■ **What this task involves**
Start at the top line and retype the data exactly through to the end.

■ **Available records**
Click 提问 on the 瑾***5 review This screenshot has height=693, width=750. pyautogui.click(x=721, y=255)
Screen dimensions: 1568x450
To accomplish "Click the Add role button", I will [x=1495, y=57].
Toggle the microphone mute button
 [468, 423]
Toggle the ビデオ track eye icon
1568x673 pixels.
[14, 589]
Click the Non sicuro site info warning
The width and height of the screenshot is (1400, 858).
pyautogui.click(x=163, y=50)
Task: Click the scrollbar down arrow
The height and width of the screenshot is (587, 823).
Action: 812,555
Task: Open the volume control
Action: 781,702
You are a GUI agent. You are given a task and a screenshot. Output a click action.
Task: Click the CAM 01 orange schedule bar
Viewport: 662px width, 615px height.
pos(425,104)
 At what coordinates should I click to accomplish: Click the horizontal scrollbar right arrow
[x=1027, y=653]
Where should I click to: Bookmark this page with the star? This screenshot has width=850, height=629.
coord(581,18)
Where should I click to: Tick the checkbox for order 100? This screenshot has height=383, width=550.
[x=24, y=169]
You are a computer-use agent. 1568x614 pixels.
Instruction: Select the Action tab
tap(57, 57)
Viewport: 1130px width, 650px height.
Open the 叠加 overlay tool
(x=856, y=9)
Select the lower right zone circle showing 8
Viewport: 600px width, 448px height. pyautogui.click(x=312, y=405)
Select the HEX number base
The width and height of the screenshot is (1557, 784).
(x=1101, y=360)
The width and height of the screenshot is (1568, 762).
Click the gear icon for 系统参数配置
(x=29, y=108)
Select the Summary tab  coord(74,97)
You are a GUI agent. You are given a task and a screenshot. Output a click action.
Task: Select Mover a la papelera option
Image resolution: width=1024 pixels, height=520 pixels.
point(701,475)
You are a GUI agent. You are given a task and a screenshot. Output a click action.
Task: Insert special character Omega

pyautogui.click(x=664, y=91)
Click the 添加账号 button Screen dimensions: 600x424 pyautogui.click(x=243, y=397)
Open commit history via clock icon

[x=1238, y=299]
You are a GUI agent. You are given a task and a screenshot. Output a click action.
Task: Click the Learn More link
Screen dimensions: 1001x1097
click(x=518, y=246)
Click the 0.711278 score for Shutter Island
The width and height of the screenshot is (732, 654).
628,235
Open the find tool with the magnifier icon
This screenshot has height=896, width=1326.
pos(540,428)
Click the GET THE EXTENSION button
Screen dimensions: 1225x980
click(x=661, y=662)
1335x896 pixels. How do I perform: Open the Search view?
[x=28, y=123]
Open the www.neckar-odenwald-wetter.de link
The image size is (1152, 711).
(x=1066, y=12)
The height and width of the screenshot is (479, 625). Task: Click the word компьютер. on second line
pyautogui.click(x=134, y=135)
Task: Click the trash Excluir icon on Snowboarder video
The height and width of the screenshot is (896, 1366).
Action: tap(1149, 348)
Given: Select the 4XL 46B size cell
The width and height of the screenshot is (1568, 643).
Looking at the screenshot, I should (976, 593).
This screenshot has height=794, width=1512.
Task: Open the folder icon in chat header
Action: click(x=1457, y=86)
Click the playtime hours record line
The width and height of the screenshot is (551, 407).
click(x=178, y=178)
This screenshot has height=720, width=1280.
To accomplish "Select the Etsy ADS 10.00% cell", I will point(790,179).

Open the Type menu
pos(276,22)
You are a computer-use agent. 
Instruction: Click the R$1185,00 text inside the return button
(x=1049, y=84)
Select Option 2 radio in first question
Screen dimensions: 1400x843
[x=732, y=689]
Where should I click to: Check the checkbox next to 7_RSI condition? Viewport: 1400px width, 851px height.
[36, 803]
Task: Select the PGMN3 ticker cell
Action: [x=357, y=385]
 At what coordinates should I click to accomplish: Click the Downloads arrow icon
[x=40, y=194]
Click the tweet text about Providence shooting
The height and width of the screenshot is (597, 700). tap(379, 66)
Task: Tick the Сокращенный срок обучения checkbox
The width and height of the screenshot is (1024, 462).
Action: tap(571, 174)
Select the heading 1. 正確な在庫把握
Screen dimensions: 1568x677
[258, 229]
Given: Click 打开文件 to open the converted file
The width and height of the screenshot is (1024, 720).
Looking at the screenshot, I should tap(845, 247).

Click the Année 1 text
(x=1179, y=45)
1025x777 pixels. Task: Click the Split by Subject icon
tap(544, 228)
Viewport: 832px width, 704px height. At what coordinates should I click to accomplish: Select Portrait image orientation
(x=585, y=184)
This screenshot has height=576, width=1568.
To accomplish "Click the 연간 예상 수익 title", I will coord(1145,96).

■ **Solution**
Click 提问 on the 瑾***5 review This screenshot has height=693, width=750. pyautogui.click(x=721, y=255)
Screen dimensions: 1568x450
To accomplish "Click the Add role button", I will [x=1495, y=57].
Toggle the microphone mute button
 [468, 423]
Toggle the ビデオ track eye icon
1568x673 pixels.
[14, 589]
Click the Non sicuro site info warning
The width and height of the screenshot is (1400, 858).
pyautogui.click(x=163, y=50)
Task: Click the scrollbar down arrow
The height and width of the screenshot is (587, 823).
Action: 812,555
Task: Open the volume control
Action: 781,702
You are a GUI agent. You are given a task and a screenshot. Output a click action.
Task: Click the CAM 01 orange schedule bar
Viewport: 662px width, 615px height.
pos(425,104)
 At what coordinates should I click to accomplish: Click the horizontal scrollbar right arrow
[x=1027, y=653]
Where should I click to: Bookmark this page with the star? This screenshot has width=850, height=629.
coord(581,18)
Where should I click to: Tick the checkbox for order 100? This screenshot has height=383, width=550.
[x=24, y=169]
You are a computer-use agent. 1568x614 pixels.
Instruction: Select the Action tab
tap(57, 57)
Viewport: 1130px width, 650px height.
Open the 叠加 overlay tool
(x=856, y=9)
Select the lower right zone circle showing 8
Viewport: 600px width, 448px height. pyautogui.click(x=312, y=405)
Select the HEX number base
The width and height of the screenshot is (1557, 784).
(x=1101, y=360)
The width and height of the screenshot is (1568, 762).
Click the gear icon for 系统参数配置
(x=29, y=108)
Select the Summary tab  coord(74,97)
You are a GUI agent. You are given a task and a screenshot. Output a click action.
Task: Select Mover a la papelera option
Image resolution: width=1024 pixels, height=520 pixels.
point(701,475)
You are a GUI agent. You are given a task and a screenshot. Output a click action.
Task: Insert special character Omega

pyautogui.click(x=664, y=91)
Click the 添加账号 button Screen dimensions: 600x424 pyautogui.click(x=243, y=397)
Open commit history via clock icon

[x=1238, y=299]
You are a GUI agent. You are given a task and a screenshot. Output a click action.
Task: Click the Learn More link
Screen dimensions: 1001x1097
click(x=518, y=246)
Click the 0.711278 score for Shutter Island
The width and height of the screenshot is (732, 654).
628,235
Open the find tool with the magnifier icon
This screenshot has height=896, width=1326.
pos(540,428)
Click the GET THE EXTENSION button
Screen dimensions: 1225x980
click(x=661, y=662)
1335x896 pixels. How do I perform: Open the Search view?
[x=28, y=123]
Open the www.neckar-odenwald-wetter.de link
The image size is (1152, 711).
(x=1066, y=12)
The height and width of the screenshot is (479, 625). Task: Click the word компьютер. on second line
pyautogui.click(x=134, y=135)
Task: Click the trash Excluir icon on Snowboarder video
The height and width of the screenshot is (896, 1366).
Action: tap(1149, 348)
Given: Select the 4XL 46B size cell
The width and height of the screenshot is (1568, 643).
Looking at the screenshot, I should (976, 593).
This screenshot has height=794, width=1512.
Task: Open the folder icon in chat header
Action: click(x=1457, y=86)
Click the playtime hours record line
The width and height of the screenshot is (551, 407).
click(x=178, y=178)
This screenshot has height=720, width=1280.
To accomplish "Select the Etsy ADS 10.00% cell", I will point(790,179).

Open the Type menu
pos(276,22)
You are a computer-use agent. 
Instruction: Click the R$1185,00 text inside the return button
(x=1049, y=84)
Select Option 2 radio in first question
Screen dimensions: 1400x843
[x=732, y=689]
Where should I click to: Check the checkbox next to 7_RSI condition? Viewport: 1400px width, 851px height.
[36, 803]
Task: Select the PGMN3 ticker cell
Action: [x=357, y=385]
 At what coordinates should I click to accomplish: Click the Downloads arrow icon
[x=40, y=194]
Click the tweet text about Providence shooting
The height and width of the screenshot is (597, 700). tap(379, 66)
Task: Tick the Сокращенный срок обучения checkbox
The width and height of the screenshot is (1024, 462).
Action: tap(571, 174)
Select the heading 1. 正確な在庫把握
Screen dimensions: 1568x677
[258, 229]
Given: Click 打开文件 to open the converted file
The width and height of the screenshot is (1024, 720).
Looking at the screenshot, I should tap(845, 247).

Click the Année 1 text
(x=1179, y=45)
1025x777 pixels. Task: Click the Split by Subject icon
tap(544, 228)
Viewport: 832px width, 704px height. At what coordinates should I click to accomplish: Select Portrait image orientation
(x=585, y=184)
This screenshot has height=576, width=1568.
To accomplish "Click the 연간 예상 수익 title", I will coord(1145,96).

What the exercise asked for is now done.